In addition to the book giveaway, Altrusa has partnered with New York School to read in classrooms and assist in book fairs, and works with The Willow Domestic Violence Center, Family Promise, Douglas County Senior Services, Health Care Access and Boys and Girls Clubs.

After a one-year hiatus, Lawrence’s River City Reading Festival is returning for 2010.

Altrusa International of Lawrence, a nonprofit organization for women with a focus on promoting literacy, is staging the festival from 10 a.m. to 2 p.m. Saturday at the Lawrence Public Library, 707 Vt.

Altrusa canceled the 2009 event due to a lack of sponsorships, and the library will be a community sponsor for the 2010 event.

The festival started in 2007 when the headliner was Jim Lehrer, host of “NewsHour with Jim Lehrer” on PBS, and the 2008 headliner was Thomas Frank, author of “What’s the Matter with Kansas?” and “The Wrecking Crew.”

The 2010 festival will specifically target pre-kindergarten through sixth-grade children. It will include author readings, activities and story-book characters in costume.

“We hope to make this an annual event with the library,” says this year’s organizer, Rhonda Green. “Children will meet several different authors, hear story tellers and engage in crafts that will make the stories come alive. There will also be storybook characters walking around, and it should be really fun.”

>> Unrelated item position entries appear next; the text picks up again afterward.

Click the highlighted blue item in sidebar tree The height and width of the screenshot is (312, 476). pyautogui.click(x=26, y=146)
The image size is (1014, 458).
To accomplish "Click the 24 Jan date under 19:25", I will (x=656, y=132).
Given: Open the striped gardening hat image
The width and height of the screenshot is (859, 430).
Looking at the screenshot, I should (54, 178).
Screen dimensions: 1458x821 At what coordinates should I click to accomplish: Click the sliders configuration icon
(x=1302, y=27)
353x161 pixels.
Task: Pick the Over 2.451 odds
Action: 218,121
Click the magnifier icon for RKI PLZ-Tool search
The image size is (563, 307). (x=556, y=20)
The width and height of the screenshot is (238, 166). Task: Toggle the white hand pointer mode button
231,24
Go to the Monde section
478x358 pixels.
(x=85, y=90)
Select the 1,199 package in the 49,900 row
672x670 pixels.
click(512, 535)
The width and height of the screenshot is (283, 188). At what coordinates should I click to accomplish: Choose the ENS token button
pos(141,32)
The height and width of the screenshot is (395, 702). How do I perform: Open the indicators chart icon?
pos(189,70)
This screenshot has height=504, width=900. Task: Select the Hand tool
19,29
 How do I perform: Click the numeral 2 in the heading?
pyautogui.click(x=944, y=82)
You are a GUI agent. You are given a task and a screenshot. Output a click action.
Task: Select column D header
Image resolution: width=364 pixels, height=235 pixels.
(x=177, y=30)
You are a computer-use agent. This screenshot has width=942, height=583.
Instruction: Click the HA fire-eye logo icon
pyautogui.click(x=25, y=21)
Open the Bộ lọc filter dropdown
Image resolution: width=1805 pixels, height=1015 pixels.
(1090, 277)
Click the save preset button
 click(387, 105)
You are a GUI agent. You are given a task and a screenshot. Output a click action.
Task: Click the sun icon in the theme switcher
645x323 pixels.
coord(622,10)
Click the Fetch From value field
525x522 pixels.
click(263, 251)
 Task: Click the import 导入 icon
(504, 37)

Younger children from preschool to third grade will meet Kate Klise, who has written nearly 20 children’s books, and storyteller Priscilla Howe. Older children from third through sixth grades will meet Lois Ruby, author of “The Secret of Laurel Oakes,” graphic artist and novelist Ande Parks and Ann Ingalls, writer of “Little Piano Girl.”

The event is the brainchild of Altrusa member Kassie Edwards, who attended a festival in Florida and wanted to bring her experience to the children of Lawrence.

Edwards has been a member of the international service organization for four years, although the national organization has been around since World War I and the Lawrence chapter since 1951.

Edwards was recognized at the 2009 Altrusa International Convention for her efforts to promote literacy in Lawrence and bringing the festival to town, and she donated the money she received from the $500 leadership prize to this year’s event.

“This organization is truly about altruism,” she says. “It’s doing for others without the expectation of return.”